----- RECORDS TO USE

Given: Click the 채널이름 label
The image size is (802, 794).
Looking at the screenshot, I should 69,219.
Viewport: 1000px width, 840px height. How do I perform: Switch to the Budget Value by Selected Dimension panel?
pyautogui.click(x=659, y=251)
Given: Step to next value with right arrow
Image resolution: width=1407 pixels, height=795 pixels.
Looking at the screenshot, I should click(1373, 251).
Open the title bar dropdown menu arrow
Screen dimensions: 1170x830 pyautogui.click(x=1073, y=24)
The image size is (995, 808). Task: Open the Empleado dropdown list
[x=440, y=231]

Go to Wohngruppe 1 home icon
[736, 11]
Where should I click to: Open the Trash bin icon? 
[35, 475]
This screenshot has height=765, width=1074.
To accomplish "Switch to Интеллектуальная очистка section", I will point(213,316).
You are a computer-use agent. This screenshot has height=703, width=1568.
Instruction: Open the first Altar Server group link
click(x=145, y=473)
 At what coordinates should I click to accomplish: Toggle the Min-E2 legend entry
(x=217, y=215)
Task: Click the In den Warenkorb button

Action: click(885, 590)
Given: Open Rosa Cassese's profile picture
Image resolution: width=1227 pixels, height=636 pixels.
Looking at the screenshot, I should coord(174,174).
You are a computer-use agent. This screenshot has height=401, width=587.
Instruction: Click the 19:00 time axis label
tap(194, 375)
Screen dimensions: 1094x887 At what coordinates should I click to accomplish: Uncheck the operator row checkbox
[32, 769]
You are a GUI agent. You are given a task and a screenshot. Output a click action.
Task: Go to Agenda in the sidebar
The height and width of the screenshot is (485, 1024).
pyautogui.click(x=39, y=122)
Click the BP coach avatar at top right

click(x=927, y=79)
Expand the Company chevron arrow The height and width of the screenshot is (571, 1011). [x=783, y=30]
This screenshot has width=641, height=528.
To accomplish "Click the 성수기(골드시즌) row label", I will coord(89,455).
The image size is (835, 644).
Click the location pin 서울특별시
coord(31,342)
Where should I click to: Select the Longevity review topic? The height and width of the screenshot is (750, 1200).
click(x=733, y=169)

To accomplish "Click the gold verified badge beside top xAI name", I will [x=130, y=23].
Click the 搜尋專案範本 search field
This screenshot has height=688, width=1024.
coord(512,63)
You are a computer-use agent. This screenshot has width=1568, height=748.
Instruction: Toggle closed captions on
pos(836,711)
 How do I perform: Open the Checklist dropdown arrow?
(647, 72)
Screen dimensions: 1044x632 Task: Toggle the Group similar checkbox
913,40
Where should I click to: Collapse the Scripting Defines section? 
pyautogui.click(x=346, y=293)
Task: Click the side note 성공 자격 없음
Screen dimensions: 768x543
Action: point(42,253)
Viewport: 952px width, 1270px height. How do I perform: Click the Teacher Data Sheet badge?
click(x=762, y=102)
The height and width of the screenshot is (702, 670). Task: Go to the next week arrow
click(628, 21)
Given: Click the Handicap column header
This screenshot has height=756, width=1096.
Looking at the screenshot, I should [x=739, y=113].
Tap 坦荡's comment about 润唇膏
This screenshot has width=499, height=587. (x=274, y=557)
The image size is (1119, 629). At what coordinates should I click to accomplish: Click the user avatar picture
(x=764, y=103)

----------

◆ WHAT YOU ARE ASKED TO DO
Your task is to collect every line above that contains the word "computer".

◆ THE ANSWER
You are a computer-use agent. This screenshot has height=703, width=1568.
You are a computer-use agent. This screenshot has height=401, width=587.
You are a computer-use agent. This screenshot has width=1568, height=748.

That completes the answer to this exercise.